# Two Paradigms of Science: From Physics to Machine Learning
### -- Jeff M. Phillips
---
## Type A: Mechanistic Science
- **Goal:** Describe simple physical processes or mechanisms
- **Example:** $F = MA$
- **Characteristics:**
- Simple, elegant hypotheses can be correct (theoretical physics)
- All components can be accurately measured (experimental physics)
**Classical Workflow:**
1. Make a (simple) hypothesis
2. Collect relevant data
3. Use statistics to evaluate hypothesis
---
## Type B: Predictive Science
- **Goal:** Learn to predict the future (mechanism comes later)

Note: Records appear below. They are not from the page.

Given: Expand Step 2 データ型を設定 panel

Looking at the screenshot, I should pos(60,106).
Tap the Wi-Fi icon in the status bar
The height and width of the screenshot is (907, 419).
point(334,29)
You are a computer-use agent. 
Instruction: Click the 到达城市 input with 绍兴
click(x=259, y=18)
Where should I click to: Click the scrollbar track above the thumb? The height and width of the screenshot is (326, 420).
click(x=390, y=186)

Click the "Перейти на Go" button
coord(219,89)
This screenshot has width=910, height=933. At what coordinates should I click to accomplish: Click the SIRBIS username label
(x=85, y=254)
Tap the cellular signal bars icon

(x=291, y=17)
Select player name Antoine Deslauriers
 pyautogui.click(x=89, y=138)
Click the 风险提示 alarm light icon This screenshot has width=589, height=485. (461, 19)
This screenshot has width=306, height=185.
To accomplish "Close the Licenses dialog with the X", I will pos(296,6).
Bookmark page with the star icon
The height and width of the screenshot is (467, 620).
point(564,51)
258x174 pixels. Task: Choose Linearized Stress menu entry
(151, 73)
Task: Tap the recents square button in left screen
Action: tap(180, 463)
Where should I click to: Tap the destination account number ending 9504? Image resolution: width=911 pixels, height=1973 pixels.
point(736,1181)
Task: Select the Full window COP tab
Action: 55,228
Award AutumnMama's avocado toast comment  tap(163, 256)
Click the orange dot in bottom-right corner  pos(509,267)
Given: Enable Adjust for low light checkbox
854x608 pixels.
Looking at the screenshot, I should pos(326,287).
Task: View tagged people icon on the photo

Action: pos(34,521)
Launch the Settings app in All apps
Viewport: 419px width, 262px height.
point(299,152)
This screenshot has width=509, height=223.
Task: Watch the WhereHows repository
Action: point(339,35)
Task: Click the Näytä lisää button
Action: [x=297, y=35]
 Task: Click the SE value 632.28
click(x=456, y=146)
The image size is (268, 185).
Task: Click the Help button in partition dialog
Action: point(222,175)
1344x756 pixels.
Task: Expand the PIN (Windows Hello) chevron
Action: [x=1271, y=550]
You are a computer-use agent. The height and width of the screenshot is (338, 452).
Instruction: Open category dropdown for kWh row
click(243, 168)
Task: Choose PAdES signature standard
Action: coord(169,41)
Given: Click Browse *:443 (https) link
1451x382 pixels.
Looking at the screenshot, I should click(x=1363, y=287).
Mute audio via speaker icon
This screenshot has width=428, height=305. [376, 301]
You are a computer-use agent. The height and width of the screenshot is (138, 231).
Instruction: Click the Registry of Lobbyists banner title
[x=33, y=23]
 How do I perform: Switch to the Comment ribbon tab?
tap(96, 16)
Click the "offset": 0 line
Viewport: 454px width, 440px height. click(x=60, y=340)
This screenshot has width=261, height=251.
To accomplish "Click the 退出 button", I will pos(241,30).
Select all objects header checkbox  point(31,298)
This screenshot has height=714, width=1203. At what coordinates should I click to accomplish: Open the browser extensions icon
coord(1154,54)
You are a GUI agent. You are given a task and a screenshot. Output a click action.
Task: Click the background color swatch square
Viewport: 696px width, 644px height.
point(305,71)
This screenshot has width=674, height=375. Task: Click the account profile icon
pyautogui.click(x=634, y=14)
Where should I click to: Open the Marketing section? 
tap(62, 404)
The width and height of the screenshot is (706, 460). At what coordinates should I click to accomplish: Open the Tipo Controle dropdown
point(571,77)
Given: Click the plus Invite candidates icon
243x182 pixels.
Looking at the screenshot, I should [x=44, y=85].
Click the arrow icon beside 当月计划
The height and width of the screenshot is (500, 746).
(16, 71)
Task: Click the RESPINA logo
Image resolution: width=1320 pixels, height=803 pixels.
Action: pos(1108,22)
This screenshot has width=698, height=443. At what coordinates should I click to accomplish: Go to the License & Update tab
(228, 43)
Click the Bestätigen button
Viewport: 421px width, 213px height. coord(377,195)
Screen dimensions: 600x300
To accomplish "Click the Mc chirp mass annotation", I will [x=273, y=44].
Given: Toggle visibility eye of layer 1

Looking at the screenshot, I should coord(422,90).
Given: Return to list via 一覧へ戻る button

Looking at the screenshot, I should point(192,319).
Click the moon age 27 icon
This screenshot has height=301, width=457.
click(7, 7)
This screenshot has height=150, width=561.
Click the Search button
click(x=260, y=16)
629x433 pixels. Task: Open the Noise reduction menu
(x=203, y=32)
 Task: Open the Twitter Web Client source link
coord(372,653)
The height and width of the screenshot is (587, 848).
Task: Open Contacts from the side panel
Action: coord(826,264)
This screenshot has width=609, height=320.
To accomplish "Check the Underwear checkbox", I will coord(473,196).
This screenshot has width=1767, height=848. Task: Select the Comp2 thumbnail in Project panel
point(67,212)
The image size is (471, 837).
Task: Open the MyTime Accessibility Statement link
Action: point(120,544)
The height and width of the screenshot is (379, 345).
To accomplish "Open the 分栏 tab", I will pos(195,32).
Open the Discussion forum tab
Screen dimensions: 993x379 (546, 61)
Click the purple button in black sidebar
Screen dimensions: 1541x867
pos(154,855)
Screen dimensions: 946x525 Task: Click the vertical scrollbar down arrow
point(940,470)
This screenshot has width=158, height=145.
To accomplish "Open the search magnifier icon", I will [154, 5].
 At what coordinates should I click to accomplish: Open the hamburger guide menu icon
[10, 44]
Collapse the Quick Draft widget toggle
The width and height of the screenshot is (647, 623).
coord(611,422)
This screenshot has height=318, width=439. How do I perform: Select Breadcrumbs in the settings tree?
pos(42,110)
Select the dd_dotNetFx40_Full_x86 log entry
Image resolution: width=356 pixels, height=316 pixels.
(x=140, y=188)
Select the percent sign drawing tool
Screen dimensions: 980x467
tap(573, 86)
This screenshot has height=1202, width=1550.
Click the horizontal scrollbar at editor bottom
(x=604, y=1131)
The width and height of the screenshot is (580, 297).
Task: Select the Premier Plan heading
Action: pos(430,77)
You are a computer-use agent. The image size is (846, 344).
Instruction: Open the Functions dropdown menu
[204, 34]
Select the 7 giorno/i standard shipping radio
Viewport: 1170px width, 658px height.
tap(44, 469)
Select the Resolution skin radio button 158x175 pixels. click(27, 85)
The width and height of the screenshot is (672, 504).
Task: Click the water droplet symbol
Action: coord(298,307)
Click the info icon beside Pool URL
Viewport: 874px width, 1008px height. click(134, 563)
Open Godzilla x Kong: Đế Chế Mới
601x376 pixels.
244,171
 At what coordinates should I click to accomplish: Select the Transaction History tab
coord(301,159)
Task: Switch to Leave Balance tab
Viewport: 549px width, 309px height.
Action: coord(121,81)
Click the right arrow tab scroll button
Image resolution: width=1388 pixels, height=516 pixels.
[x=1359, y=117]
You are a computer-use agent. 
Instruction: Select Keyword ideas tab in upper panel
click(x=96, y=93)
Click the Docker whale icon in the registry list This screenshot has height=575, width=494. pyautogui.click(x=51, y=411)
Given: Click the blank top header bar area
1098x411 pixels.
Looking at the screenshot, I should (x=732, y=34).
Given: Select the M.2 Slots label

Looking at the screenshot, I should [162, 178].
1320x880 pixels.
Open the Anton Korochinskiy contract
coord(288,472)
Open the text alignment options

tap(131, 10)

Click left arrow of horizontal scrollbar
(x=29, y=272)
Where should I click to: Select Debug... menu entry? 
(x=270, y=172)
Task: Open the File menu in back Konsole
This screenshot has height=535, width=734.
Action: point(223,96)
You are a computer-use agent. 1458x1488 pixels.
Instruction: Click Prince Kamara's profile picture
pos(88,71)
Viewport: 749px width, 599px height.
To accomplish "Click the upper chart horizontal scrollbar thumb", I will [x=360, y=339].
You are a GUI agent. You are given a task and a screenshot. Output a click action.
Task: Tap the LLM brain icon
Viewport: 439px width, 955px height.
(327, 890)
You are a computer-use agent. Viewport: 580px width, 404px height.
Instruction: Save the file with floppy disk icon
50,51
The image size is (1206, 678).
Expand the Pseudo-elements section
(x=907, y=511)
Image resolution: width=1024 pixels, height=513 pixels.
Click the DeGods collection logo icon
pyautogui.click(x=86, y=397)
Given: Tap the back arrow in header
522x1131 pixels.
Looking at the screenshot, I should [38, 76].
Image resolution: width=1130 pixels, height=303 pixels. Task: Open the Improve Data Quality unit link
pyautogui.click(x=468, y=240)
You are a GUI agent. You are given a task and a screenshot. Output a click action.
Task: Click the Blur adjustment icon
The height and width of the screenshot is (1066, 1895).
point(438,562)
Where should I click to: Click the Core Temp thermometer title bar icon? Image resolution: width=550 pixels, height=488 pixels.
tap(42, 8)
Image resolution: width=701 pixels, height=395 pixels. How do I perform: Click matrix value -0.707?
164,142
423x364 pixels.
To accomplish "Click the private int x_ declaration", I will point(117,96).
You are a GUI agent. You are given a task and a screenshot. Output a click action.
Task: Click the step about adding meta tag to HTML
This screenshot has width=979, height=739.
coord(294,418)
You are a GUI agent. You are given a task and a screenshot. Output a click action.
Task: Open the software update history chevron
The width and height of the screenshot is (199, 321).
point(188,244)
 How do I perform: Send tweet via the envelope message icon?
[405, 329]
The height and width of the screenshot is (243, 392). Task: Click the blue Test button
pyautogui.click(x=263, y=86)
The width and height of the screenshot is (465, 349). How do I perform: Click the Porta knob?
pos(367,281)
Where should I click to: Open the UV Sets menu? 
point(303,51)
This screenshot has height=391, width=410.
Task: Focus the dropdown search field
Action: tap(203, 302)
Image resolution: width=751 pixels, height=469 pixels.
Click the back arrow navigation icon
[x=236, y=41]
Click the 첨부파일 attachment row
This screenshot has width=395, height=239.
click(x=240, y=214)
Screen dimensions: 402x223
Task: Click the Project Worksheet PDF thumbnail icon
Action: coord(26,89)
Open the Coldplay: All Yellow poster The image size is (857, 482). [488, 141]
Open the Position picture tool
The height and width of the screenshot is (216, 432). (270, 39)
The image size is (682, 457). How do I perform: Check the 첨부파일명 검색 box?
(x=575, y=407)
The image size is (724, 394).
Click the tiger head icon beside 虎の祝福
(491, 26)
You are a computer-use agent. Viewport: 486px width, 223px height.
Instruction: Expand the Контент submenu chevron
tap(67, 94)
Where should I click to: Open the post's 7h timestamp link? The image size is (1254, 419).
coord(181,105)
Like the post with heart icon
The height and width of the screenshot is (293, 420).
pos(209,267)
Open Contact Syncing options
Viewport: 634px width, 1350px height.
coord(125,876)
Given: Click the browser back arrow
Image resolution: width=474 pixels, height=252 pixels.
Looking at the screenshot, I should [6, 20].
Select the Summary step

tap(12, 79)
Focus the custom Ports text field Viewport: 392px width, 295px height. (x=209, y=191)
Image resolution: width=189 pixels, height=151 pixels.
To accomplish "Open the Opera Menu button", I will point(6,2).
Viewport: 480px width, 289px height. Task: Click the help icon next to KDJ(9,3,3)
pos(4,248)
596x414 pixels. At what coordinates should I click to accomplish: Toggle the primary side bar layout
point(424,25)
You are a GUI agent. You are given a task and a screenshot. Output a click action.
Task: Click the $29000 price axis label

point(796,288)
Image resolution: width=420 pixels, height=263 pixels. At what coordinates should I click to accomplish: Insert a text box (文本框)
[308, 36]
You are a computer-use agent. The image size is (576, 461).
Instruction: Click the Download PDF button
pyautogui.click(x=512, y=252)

- **Key assumption:** The future will look like the past
- **Characteristics:**
- No mechanism required initially
- Components may only allow noisy, incomplete measurements
- Some mechanistic aspects may be missing from observations
- Can collect large amounts of data (the "big data" era)
---
## Data Science Paradigm
### The Type B Workflow
1. **Collect** lots of data
2. **Define** what a good prediction looks like
3. **Search** for any function that performs well on this prediction rubric
### The Shift
**Machine Learning, and most of modern science, has moved to Type B over the last 20 years**
---
## The ML Game: Rule #1
### Data Assumptions
**$X \sim \text{iid from } \mu$**
- **iid:** independently and identically distributed
- **$\mu$:** represents "the world" — you make observations under a fixed mechanism
- $x_i \sim \mu$
- Can be repeated many times ($n$ observations)
---
## The ML Game: Rule #2
### Paired Data
**Dataset structure:** $\{(x_i, y_i)\}_i = X$
Each data point $x_i$ is paired with an outcome $y_i$
**Example:**
- $x_i$ = [stock price on days: now-$j$, now-$(j-1)$, ..., now]
- $y_i$ = stock price tomorrow
---
## The ML Game: Rule #3
### The Learning Goal
**Learn a function $f: \mathcal{X} \to \mathcal{Y}$ such that $f(x_i) \approx y_i$**
Where:
- $\mathcal{X}$ = space of input data $x_i$
- $\mathcal{Y}$ = space of outcomes $y_i$
**Note:** Five years ago, we'd spend time on function spaces $\mathcal{F}$. Now? We care much less about formal constraints.
---
## The ML Game: Rule #4
### Cross-Validation: The Great Equalizer
**No need for statistics!** (sort of)
**Process:**
1. **Randomly split** data into:
- Training set: $X_T$
- Evaluation set: $X_E$
- Where $X_T \cap X_E = \emptyset$
2. **Train:** Learn $f$ using $X_T$ (do whatever you like!)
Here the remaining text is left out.